BTW, could you provide any concepts or directions to study myself the algorithm used for the generation of the colormap? Being new to the topic, and an autodidact, I'd like to understand that part of the program, but my wits are falling short it seems.
Yeah so at first what it did was for every pixel of the map, look at its terrain and climate, and put a predefined color there. The colors were picked by me by looking at the colormap from Paradox in various spots in the middle east, western europe and scandinavia. This was fine but it looked jarring wherever the climate abruptly changed. I tried to circumvent that by applying some blurring to the result image but it still wasn't good and it took too much time to process.
The new approach is two-steps. First it blurs the climate image a lot, and also cuts down its resolution by 4 times. This is done to speed up the loops. The main stuff is here :
Complicating matters is that I'm working with several images/arrays that are different sizes.
I'm going to assume Config.INPUT_MAP_SCALE = 2
Terrain.bmp is the reference, climate.bmp is 2 times smaller, and the temporary climateArray is 4 times smaller than that.
Code:
for (int x=0 ; x<loader.sizeX/4/Config.INPUT_MAP_SCALE ; x++)
for (int y=0 ; y<loader.sizeY/4/Config.INPUT_MAP_SCALE ; y++)
{
int r=0,g=0,b=0,num=0;
The first loop (x,y) is going through every pixel in climateArray, which is 1/8 the size of the reference map (sizeX, sizeY)
Code:
for (int rx=x-radius; rx<=x+radius; rx++)
{
for (int ry=y-radius; ry<=y+radius; ry++)
{
if (Coordinates.isValidCoordinates(rx*4*Config.INPUT_MAP_SCALE, ry*4*Config.INPUT_MAP_SCALE))
{
if (Utils.getDistanceSquared(rx, ry, x, y) <= (radius*radius))
{
r +=Utils.getColorR(loader.bufInClimate.getRGB(rx*4, ry*4));
g +=Utils.getColorG(loader.bufInClimate.getRGB(rx*4, ry*4));
b +=Utils.getColorB(loader.bufInClimate.getRGB(rx*4, ry*4));
num++;
}
}
}
}
climateArray[x][y] = (r/num << 16) + (g/num << 8) + b/num;
The second loop (rx, ry), is going through every pixel in a radius of 16 pixels around the (x,y) coordinates, and calculates the "average color" of every pixel in that radius (That's 16 pixels in climateArray, so 64 in climate.bmp or 128 on terrain.bmp)
Coordinates.isValidCoordinates is just checking that rx and ry are not going to cause out of bounds exceptions.
For every pixel in that loop, I extract it's RGB components and add them to variables r,g and b. Then increment variable num.

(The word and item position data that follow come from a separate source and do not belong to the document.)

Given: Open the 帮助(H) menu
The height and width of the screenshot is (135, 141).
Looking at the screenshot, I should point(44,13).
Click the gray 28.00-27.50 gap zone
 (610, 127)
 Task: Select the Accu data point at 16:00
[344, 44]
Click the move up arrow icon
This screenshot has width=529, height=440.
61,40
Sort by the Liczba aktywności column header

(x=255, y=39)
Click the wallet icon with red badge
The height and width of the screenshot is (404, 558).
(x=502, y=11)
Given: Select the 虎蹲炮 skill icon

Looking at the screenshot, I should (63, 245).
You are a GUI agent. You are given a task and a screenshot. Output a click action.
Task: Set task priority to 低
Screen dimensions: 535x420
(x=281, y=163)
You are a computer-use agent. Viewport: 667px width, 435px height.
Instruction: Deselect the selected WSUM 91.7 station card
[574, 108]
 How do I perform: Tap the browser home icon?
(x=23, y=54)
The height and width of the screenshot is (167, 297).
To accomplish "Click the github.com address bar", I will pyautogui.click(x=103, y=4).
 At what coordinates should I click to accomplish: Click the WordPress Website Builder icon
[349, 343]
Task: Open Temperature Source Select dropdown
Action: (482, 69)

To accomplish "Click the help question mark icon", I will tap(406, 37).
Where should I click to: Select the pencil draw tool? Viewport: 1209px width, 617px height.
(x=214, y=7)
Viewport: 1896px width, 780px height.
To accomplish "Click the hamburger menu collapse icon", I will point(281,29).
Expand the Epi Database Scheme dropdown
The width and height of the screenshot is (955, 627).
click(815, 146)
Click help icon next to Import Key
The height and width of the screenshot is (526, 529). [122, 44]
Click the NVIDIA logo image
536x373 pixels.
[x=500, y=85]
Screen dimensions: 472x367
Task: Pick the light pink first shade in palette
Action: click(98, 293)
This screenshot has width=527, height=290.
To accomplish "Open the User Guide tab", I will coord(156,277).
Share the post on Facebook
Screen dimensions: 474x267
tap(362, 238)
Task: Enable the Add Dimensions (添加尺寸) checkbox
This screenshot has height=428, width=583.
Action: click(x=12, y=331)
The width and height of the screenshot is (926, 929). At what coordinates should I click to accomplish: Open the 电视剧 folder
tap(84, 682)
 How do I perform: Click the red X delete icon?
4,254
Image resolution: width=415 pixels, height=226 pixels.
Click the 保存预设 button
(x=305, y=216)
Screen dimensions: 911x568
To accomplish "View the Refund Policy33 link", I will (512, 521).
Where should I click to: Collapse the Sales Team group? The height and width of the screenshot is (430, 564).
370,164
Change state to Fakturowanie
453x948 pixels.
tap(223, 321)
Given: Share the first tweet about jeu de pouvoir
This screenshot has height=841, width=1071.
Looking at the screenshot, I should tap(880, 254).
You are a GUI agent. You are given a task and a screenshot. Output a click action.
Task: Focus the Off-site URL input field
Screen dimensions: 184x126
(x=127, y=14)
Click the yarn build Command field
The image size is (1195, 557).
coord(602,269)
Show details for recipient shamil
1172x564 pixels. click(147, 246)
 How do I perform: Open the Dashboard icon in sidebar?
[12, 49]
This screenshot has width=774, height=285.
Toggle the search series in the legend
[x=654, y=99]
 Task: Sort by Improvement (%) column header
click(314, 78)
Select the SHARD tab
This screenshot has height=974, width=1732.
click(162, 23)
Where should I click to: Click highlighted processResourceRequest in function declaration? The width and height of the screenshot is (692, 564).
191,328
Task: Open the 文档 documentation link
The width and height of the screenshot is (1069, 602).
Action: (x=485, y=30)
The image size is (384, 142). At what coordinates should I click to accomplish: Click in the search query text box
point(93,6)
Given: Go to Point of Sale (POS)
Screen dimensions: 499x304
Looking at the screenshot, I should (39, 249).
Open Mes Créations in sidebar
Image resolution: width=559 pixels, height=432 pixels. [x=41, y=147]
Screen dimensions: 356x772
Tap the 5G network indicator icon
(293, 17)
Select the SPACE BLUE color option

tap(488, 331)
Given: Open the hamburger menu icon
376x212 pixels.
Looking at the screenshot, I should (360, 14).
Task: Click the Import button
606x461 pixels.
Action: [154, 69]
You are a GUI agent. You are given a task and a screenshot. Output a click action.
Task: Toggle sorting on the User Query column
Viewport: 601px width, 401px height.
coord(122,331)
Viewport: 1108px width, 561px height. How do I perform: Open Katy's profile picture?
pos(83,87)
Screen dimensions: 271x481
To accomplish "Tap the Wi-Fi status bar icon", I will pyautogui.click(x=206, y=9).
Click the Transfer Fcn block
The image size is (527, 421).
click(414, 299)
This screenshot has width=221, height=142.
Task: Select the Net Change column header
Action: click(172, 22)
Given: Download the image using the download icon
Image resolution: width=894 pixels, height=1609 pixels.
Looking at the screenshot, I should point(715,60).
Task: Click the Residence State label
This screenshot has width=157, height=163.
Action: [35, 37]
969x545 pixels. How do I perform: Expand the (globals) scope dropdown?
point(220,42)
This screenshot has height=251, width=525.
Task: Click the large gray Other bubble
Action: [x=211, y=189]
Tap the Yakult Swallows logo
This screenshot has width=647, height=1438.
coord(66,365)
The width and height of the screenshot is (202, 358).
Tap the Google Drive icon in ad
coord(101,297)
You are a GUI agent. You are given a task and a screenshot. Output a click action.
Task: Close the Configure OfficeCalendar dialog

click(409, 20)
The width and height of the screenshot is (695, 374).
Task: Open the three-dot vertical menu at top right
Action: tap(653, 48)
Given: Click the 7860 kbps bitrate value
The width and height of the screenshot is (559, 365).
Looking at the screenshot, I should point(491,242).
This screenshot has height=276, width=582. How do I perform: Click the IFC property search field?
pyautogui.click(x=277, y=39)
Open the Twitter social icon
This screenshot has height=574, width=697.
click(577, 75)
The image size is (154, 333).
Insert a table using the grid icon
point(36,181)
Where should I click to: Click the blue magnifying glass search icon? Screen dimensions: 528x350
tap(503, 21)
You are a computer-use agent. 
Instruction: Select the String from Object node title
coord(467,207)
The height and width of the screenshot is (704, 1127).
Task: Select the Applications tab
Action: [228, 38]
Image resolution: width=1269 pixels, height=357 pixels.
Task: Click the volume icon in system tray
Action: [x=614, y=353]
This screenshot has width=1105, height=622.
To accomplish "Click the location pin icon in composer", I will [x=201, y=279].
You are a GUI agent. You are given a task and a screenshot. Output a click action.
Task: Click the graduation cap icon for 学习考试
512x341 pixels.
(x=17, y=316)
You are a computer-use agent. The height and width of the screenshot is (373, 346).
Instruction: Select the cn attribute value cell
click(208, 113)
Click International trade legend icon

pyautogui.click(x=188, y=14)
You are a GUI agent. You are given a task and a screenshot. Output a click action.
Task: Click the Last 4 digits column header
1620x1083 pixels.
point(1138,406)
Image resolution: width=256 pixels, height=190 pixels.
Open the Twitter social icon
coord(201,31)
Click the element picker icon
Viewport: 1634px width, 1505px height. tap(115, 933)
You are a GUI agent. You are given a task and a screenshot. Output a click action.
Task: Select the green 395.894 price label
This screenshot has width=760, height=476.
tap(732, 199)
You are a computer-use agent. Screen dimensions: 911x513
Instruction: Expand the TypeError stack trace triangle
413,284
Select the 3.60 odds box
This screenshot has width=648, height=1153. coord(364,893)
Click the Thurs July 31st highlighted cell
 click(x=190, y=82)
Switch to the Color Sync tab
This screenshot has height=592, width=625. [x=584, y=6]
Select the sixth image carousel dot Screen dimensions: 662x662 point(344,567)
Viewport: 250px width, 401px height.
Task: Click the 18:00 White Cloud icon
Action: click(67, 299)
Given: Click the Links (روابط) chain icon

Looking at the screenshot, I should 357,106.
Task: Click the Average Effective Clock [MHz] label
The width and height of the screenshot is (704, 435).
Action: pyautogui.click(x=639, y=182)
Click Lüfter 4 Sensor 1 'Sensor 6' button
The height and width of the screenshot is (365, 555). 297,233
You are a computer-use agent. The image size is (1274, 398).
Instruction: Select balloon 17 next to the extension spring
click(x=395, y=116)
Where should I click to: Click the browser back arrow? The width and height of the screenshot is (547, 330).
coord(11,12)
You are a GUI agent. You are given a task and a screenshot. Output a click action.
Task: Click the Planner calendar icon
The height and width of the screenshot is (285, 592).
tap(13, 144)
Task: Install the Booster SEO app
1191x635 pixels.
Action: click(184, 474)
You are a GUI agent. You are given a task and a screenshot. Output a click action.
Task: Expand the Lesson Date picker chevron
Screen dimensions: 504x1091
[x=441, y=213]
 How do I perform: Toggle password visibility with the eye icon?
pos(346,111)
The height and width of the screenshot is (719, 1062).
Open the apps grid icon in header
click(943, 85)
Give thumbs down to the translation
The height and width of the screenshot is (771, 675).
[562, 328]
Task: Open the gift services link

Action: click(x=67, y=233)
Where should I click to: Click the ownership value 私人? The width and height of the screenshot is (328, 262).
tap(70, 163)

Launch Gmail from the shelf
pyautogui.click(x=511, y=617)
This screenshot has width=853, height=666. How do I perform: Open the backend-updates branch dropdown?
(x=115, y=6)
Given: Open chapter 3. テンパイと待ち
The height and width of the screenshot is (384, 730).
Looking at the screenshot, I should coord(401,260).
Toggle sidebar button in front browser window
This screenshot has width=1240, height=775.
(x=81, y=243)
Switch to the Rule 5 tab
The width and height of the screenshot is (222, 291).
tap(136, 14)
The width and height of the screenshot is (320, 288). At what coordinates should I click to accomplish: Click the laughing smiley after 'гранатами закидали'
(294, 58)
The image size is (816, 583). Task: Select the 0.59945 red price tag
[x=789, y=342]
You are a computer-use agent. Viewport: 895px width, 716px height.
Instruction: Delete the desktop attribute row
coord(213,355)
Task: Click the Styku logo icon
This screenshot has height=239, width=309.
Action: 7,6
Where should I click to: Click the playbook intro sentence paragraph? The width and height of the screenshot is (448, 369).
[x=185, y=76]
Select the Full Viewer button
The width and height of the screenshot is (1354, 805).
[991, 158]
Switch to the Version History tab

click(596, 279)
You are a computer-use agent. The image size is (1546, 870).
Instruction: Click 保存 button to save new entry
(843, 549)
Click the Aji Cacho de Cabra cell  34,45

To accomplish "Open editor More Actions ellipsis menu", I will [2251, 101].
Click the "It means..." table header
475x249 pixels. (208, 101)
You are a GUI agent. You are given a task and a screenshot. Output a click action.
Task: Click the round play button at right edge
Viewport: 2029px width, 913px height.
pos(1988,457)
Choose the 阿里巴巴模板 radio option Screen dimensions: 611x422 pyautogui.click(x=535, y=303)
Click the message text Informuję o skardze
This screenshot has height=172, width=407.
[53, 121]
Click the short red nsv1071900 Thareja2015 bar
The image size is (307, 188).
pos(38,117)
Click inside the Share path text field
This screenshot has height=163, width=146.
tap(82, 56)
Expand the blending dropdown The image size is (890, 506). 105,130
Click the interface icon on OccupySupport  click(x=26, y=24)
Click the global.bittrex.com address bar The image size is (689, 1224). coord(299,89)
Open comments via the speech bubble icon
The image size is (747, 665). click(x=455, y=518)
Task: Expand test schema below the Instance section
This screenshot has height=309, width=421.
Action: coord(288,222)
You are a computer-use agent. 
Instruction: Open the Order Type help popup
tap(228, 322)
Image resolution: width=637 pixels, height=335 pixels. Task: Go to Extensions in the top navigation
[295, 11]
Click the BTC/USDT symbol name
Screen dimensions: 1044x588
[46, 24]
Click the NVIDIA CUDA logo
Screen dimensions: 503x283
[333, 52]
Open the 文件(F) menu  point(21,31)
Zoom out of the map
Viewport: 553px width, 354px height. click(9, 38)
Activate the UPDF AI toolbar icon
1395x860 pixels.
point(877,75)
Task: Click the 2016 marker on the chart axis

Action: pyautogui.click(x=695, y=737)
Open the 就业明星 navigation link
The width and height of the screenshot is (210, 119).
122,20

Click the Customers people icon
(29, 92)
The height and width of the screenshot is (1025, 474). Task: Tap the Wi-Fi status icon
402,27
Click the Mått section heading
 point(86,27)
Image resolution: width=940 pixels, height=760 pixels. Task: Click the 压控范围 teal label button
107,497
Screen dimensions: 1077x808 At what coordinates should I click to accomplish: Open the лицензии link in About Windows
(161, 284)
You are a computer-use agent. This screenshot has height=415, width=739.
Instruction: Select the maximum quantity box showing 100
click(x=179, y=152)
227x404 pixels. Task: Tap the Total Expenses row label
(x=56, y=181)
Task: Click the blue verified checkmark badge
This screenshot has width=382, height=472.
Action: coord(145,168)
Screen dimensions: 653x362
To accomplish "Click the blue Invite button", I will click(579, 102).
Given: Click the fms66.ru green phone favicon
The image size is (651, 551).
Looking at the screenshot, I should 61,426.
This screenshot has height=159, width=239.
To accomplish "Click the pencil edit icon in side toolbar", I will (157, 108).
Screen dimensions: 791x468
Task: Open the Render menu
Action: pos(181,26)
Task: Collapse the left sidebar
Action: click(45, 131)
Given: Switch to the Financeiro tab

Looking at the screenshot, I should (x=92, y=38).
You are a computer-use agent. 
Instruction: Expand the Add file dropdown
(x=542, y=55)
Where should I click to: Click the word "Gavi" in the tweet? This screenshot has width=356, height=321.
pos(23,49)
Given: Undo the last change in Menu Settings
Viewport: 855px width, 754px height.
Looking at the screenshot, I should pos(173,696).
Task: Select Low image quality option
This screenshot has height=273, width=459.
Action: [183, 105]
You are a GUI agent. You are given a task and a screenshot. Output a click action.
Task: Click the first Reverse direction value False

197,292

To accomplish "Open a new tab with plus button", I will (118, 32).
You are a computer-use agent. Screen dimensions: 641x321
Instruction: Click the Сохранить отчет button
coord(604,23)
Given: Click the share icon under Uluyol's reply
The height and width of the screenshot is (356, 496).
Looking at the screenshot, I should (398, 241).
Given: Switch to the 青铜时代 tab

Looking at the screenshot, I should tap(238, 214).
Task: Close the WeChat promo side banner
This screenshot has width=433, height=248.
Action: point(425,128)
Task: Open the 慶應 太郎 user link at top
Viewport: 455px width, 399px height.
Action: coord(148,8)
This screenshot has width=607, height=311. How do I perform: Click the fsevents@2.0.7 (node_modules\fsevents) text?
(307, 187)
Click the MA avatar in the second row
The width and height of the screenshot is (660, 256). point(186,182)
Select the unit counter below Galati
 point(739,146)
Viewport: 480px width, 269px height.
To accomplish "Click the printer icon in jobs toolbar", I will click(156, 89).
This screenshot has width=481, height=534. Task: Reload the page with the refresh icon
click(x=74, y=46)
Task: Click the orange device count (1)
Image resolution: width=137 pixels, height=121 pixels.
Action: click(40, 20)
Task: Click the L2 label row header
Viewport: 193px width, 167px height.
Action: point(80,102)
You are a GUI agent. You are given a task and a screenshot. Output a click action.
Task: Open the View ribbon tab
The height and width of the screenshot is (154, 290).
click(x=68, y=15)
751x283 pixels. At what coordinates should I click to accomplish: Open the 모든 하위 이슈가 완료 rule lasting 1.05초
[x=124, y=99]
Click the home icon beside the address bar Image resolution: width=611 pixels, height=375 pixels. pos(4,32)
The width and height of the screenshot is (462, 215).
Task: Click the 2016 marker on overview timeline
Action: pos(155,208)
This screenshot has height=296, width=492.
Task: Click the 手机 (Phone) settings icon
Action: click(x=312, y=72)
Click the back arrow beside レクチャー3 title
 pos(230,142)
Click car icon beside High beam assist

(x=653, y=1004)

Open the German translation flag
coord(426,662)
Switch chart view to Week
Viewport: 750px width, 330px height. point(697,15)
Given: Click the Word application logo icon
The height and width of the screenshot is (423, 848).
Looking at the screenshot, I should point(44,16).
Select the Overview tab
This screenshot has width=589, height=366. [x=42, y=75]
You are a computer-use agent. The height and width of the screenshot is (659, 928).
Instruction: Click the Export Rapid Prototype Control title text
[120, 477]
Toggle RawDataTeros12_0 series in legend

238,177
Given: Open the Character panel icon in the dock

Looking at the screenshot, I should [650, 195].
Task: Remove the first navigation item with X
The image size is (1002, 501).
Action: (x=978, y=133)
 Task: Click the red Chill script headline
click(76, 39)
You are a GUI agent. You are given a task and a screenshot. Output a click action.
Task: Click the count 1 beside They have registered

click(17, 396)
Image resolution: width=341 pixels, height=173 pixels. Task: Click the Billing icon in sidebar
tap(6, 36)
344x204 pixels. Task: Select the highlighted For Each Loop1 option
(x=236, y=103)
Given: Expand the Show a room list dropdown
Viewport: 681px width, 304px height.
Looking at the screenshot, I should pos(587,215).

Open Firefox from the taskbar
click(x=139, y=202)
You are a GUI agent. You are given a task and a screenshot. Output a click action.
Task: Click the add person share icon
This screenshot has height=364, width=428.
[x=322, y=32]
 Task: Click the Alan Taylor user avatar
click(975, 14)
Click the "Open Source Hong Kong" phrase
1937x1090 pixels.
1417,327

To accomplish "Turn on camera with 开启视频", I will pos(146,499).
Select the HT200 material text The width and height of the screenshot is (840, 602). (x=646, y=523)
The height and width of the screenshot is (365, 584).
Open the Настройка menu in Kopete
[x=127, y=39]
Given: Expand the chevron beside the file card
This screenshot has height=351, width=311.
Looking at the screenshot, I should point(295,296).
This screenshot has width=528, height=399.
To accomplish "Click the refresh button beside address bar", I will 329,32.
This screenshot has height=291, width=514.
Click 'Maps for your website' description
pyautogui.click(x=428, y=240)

At the end of the second loop, I divide r,g and b by num and make that the color of climateArray at (x,y)
So it takes something that looks like
this and turns it into something that looks like
that.
The second step is choosing the color of the terrain.
Code:
for (int x=0 ; x<loader.sizeX ; x++)
for (int y=0 ; y<loader.sizeY ; y++)
{
double polar, temperate, hot;
hot = Utils.getColorR(climateArray[x/4/Config.INPUT_MAP_SCALE][y/4/Config.INPUT_MAP_SCALE]) / 255.0;
temperate = Utils.getColorG(climateArray[x/4/Config.INPUT_MAP_SCALE][y/4/Config.INPUT_MAP_SCALE]) / 255.0;
polar = Utils.getColorB(climateArray[x/4/Config.INPUT_MAP_SCALE][y/4/Config.INPUT_MAP_SCALE]) / 255.0;
double sum = (hot + temperate + polar);
if (sum == 0)
{
polar = 1.0f;
sum = 1.0f;
}
hot = hot / sum;
temperate = temperate / sum;
polar = polar / sum;
For each terrain type I have pre-defined 3 colors : one for polar climate (blue), one for "hot" climate (red) and one for temperate climate (green). I look at the climateArray corresponding to those coordinates to get what the climate is like, most likely somewhere between 2 of those climates.
So for example if a point in climateArray has the color (166;239;0) That means it is somewhere between "hot" and temperate, leaning more towards the later. I normalize this by dividing each component by the sum of all 3 :
166 / (166 + 239 + 0) =~ 0.41
239 / (166 + 239 + 0) =~ 0.59
Code:
r=(int) (60*polar + 120*temperate + 190*hot);
g=(int) (110*polar + 150*temperate + 170*hot);
b=(int) (75*polar + 60*temperate + 90*hot);
And to get the final color I just calculate the weighted average of each pre-defined color, so in my example 41% of the hot color and 59% of the temperate color, and the cold color just gets ignored.
After that I also add a bit of randomness to the colors, and then add some light additional blurring (also done by calculating the average color, but in a much smaller radius).